Data under study.
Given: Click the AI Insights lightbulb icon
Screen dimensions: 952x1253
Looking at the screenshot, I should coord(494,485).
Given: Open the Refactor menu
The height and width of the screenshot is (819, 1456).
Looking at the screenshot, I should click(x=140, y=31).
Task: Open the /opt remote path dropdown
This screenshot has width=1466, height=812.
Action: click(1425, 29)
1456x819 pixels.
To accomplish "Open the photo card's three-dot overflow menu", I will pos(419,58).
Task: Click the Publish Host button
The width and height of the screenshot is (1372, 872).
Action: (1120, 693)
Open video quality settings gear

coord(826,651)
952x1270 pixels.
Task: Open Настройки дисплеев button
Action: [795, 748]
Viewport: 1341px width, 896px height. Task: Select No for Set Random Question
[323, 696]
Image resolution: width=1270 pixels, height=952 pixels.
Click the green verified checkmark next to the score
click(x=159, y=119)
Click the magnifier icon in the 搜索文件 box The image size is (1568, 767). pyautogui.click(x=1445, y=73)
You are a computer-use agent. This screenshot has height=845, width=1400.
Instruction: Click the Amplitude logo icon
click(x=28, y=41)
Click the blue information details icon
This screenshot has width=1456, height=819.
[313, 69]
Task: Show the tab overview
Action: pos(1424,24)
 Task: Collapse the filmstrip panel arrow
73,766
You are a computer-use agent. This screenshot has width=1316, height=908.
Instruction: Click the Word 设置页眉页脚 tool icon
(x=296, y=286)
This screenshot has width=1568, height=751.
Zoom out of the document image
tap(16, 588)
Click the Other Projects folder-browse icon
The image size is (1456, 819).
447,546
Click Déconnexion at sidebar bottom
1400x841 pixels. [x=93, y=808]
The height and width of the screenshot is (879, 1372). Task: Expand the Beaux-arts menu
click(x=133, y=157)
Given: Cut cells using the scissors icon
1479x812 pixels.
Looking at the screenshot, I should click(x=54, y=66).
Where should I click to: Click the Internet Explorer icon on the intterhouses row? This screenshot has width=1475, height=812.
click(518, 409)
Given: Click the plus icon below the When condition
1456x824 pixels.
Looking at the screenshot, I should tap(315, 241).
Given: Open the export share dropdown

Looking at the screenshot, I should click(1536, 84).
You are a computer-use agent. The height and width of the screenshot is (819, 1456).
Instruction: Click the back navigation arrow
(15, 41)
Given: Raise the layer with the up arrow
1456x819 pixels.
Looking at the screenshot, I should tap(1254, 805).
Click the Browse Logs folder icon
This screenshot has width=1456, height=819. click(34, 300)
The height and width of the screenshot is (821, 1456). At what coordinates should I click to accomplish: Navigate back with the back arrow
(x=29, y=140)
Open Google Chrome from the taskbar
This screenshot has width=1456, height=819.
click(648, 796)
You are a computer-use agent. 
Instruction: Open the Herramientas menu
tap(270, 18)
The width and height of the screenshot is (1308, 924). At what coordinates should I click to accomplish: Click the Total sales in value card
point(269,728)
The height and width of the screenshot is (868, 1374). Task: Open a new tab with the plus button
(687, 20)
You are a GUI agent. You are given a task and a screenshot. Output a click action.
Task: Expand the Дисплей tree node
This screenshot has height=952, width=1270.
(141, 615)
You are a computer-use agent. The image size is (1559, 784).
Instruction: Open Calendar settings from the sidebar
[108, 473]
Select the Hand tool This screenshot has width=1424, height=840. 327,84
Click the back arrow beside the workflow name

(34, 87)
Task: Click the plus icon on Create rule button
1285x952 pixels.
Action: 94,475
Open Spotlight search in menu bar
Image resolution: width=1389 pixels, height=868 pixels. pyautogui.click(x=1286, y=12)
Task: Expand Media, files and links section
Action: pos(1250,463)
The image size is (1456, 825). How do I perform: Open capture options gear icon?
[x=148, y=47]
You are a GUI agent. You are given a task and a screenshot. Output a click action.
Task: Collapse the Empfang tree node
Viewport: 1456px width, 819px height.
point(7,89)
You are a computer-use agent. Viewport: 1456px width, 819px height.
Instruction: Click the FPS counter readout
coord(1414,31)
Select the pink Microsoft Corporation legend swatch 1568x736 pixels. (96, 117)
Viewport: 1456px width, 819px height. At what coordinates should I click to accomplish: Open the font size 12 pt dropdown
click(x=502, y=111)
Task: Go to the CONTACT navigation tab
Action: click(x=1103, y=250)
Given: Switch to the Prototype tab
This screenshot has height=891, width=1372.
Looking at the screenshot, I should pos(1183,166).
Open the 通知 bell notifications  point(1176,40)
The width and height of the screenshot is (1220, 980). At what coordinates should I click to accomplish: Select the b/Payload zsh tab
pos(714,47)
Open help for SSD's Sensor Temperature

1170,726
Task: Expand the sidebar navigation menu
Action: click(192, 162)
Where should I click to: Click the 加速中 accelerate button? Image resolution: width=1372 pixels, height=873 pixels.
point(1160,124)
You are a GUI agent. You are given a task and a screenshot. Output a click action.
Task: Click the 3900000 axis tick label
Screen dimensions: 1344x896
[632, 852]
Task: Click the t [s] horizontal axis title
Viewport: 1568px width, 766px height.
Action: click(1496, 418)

What to produce.
For the word "tree", state how many lines of the entries contain it, with nothing else.

Task solution.
2